**REQUIREMENT:**
Search the listing below for the line containing "Click the slow". From there through the line containing "Open notifications bell", transcribe every line exactly, both ends included.

____________

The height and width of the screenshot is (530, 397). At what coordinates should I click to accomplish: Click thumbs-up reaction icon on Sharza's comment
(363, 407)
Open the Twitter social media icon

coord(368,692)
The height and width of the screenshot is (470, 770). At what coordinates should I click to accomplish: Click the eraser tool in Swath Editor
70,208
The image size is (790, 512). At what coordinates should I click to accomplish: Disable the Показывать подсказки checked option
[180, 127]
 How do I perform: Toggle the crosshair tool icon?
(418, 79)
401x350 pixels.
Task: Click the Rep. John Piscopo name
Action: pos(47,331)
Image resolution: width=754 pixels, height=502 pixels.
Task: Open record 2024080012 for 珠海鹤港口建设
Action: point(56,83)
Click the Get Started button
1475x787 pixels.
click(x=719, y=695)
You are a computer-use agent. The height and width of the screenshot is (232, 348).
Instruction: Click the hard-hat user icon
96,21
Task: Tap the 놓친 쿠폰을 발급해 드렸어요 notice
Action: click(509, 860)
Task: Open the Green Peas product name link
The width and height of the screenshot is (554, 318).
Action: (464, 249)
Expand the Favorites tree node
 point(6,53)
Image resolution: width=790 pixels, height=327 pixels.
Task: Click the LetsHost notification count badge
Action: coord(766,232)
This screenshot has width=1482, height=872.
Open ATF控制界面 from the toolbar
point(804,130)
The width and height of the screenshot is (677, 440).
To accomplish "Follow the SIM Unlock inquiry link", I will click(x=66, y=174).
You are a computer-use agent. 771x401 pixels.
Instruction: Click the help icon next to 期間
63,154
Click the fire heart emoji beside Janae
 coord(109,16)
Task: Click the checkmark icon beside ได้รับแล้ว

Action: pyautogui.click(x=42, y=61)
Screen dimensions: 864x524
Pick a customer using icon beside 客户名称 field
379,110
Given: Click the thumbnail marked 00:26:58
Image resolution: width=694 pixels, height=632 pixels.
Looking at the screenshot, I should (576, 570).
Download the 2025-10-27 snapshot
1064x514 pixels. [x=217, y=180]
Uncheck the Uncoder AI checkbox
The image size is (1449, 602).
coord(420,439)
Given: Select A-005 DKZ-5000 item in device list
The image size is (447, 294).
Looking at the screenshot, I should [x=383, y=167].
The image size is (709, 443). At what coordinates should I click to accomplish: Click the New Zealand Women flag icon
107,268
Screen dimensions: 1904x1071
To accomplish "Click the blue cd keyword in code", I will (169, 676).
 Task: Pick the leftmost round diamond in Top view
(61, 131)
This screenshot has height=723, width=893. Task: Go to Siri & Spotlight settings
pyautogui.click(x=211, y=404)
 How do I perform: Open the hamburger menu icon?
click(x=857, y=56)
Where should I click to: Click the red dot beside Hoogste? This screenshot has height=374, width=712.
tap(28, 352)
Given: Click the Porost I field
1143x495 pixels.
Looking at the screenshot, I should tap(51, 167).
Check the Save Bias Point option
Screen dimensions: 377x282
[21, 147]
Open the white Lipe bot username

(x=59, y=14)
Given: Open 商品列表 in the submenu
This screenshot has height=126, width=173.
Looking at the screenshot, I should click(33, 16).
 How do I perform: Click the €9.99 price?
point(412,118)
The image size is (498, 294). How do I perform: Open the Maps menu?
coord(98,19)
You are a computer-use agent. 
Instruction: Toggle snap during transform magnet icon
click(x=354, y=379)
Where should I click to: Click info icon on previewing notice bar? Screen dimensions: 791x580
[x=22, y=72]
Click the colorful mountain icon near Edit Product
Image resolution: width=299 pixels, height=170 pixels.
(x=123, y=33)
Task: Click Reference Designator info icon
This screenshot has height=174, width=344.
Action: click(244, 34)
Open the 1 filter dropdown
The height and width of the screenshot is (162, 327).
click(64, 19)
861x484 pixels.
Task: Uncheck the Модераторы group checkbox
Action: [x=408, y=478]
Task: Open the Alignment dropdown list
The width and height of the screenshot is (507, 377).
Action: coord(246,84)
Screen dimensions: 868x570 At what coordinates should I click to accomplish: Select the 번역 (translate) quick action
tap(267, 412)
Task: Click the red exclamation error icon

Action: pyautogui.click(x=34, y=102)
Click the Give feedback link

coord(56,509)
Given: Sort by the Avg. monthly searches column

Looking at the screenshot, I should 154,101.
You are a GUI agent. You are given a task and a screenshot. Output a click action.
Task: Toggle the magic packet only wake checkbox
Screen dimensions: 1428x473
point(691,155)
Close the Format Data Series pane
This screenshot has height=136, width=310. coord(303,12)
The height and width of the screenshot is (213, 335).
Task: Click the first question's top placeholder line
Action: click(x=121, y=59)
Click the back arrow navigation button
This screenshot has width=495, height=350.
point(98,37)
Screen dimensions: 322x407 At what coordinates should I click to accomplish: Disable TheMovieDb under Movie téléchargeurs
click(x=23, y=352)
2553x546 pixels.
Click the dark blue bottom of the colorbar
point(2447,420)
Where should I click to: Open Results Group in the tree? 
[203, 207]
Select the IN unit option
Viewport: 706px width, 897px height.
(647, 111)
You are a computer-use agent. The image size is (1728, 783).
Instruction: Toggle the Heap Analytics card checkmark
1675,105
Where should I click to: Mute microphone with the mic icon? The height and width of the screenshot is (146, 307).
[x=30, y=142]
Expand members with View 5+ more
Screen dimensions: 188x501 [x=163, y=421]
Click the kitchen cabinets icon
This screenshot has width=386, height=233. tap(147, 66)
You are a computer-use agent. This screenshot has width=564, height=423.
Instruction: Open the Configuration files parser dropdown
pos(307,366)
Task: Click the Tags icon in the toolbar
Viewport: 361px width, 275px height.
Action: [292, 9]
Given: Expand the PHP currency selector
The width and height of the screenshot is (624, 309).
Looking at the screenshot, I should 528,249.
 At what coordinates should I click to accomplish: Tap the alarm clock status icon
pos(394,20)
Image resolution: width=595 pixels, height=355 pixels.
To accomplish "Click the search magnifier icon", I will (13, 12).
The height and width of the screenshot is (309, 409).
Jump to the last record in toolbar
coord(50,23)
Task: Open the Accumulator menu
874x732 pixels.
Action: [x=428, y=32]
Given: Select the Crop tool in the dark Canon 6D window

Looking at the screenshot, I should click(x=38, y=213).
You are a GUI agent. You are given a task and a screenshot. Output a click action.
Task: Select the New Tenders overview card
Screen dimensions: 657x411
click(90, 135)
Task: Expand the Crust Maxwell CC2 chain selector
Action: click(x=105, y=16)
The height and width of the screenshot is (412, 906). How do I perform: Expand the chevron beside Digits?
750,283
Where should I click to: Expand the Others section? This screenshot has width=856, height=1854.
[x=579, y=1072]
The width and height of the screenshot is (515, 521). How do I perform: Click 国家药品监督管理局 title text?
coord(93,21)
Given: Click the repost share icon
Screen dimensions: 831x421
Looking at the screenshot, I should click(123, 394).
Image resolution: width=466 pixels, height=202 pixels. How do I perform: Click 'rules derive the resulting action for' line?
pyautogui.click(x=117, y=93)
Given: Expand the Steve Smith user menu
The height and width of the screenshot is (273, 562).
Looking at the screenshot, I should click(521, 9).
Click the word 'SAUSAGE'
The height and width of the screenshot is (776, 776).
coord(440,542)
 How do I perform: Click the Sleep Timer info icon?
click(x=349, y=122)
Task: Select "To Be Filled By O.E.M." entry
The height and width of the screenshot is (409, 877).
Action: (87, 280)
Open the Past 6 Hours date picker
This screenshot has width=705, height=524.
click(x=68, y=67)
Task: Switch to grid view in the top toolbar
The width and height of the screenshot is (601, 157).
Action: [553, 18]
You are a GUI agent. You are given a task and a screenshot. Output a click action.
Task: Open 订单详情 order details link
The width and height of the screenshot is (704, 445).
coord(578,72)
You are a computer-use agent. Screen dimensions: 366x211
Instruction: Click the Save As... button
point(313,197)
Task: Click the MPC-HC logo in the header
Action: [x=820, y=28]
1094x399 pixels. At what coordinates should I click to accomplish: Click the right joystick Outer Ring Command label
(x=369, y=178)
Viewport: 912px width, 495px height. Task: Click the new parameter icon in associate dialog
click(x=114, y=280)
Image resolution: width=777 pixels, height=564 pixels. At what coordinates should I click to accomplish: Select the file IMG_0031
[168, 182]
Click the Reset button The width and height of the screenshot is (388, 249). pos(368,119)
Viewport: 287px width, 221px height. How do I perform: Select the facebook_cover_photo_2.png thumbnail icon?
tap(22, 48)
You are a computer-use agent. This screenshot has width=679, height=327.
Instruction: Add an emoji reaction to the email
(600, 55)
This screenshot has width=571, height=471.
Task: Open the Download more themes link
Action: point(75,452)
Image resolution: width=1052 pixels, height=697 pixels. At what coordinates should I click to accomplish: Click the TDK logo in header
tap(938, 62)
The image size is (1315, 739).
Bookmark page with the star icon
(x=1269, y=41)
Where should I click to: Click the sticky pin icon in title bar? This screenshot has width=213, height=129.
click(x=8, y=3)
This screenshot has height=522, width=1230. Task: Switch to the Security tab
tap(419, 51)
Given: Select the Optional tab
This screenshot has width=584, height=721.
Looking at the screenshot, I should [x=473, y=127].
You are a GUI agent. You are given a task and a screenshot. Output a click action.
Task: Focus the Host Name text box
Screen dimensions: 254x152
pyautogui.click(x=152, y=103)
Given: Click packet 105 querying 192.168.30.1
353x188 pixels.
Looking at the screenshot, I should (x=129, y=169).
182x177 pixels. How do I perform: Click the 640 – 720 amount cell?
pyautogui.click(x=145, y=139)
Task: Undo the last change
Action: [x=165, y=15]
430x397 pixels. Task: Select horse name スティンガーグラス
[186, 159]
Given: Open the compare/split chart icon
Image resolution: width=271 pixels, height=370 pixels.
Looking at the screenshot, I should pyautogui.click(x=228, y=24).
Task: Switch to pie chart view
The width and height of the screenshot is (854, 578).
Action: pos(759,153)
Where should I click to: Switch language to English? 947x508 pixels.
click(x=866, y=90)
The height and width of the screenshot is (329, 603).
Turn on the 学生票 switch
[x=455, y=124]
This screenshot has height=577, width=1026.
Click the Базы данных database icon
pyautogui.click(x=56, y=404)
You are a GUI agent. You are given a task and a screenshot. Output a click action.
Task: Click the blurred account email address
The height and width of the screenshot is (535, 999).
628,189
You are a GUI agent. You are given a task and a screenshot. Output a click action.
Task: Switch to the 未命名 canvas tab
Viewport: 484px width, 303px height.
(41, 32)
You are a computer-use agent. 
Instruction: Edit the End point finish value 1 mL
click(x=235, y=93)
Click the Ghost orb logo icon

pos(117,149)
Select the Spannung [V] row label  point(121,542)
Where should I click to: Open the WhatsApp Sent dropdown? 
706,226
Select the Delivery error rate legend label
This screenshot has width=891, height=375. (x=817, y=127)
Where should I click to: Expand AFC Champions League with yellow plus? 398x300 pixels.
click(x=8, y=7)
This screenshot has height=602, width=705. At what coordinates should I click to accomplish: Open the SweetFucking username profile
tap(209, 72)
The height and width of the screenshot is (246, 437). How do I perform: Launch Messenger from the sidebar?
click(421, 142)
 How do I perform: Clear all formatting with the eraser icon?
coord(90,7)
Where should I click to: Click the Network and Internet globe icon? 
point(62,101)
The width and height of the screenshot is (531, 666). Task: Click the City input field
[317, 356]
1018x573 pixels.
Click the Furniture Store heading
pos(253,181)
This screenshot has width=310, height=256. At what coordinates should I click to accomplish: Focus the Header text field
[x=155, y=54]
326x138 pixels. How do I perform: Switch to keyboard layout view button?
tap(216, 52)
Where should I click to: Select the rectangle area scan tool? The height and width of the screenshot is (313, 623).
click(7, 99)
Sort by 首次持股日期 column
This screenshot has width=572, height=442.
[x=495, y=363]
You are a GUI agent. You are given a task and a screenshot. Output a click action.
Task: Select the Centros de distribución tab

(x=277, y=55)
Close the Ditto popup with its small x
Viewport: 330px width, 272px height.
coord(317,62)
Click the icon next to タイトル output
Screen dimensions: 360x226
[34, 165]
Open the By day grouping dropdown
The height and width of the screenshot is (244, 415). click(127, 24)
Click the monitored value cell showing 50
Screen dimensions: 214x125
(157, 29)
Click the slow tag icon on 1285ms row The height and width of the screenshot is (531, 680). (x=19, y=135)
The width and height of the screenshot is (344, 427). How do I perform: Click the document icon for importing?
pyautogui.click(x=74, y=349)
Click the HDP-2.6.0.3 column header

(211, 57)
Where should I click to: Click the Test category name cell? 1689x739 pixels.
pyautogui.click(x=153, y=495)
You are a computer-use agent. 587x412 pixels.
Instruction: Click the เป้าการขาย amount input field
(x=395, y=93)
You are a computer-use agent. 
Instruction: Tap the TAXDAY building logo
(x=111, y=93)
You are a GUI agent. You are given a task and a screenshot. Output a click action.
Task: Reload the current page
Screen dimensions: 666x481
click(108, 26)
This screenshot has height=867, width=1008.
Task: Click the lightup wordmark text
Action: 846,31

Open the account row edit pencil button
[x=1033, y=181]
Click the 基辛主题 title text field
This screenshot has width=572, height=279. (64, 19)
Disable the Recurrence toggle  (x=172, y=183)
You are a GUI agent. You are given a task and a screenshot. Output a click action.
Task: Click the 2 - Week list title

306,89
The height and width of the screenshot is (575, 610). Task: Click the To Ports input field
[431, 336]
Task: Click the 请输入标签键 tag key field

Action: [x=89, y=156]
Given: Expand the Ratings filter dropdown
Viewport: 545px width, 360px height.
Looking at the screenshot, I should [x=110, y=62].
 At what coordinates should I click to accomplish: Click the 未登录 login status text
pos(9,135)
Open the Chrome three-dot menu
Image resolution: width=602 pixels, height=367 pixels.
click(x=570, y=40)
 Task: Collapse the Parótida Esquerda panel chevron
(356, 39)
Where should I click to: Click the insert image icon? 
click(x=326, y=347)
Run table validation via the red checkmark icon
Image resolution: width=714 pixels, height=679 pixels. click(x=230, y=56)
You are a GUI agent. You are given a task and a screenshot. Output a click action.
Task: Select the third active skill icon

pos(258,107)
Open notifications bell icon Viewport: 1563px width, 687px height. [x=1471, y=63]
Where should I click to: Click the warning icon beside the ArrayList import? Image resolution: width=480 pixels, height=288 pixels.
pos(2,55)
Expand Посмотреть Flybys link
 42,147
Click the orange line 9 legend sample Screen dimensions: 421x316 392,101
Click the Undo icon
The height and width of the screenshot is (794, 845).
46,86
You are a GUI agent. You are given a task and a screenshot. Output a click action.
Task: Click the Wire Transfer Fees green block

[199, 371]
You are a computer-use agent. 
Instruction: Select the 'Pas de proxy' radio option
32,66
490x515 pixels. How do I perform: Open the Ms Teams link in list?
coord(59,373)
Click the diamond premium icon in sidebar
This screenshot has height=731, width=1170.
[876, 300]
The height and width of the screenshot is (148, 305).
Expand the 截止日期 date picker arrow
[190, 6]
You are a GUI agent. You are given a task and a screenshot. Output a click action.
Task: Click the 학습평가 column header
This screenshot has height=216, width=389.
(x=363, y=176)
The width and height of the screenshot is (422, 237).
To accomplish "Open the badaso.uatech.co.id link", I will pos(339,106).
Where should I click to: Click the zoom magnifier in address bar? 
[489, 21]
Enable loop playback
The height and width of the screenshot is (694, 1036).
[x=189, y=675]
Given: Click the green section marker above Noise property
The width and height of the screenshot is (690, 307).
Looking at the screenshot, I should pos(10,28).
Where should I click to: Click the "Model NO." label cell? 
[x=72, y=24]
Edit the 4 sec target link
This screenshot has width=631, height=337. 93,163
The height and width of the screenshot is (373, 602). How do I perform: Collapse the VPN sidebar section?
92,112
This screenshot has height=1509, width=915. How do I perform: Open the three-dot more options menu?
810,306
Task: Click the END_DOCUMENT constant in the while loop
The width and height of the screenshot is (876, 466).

____________

**RESULT BELOW:**
Click the slow tag icon on 1285ms row The height and width of the screenshot is (531, 680). (x=19, y=135)
The width and height of the screenshot is (344, 427). How do I perform: Click the document icon for importing?
pyautogui.click(x=74, y=349)
Click the HDP-2.6.0.3 column header

(211, 57)
Where should I click to: Click the Test category name cell? 1689x739 pixels.
pyautogui.click(x=153, y=495)
You are a computer-use agent. 587x412 pixels.
Instruction: Click the เป้าการขาย amount input field
(x=395, y=93)
You are a computer-use agent. 
Instruction: Tap the TAXDAY building logo
(x=111, y=93)
You are a GUI agent. You are given a task and a screenshot. Output a click action.
Task: Reload the current page
Screen dimensions: 666x481
click(108, 26)
This screenshot has height=867, width=1008.
Task: Click the lightup wordmark text
Action: 846,31

Open the account row edit pencil button
[x=1033, y=181]
Click the 基辛主题 title text field
This screenshot has width=572, height=279. (64, 19)
Disable the Recurrence toggle  (x=172, y=183)
You are a GUI agent. You are given a task and a screenshot. Output a click action.
Task: Click the 2 - Week list title

306,89
The height and width of the screenshot is (575, 610). Task: Click the To Ports input field
[431, 336]
Task: Click the 请输入标签键 tag key field

Action: [x=89, y=156]
Given: Expand the Ratings filter dropdown
Viewport: 545px width, 360px height.
Looking at the screenshot, I should [x=110, y=62].
 At what coordinates should I click to accomplish: Click the 未登录 login status text
pos(9,135)
Open the Chrome three-dot menu
Image resolution: width=602 pixels, height=367 pixels.
click(x=570, y=40)
 Task: Collapse the Parótida Esquerda panel chevron
(356, 39)
Where should I click to: Click the insert image icon? 
click(x=326, y=347)
Run table validation via the red checkmark icon
Image resolution: width=714 pixels, height=679 pixels. click(x=230, y=56)
You are a GUI agent. You are given a task and a screenshot. Output a click action.
Task: Select the third active skill icon

pos(258,107)
Open notifications bell icon Viewport: 1563px width, 687px height. [x=1471, y=63]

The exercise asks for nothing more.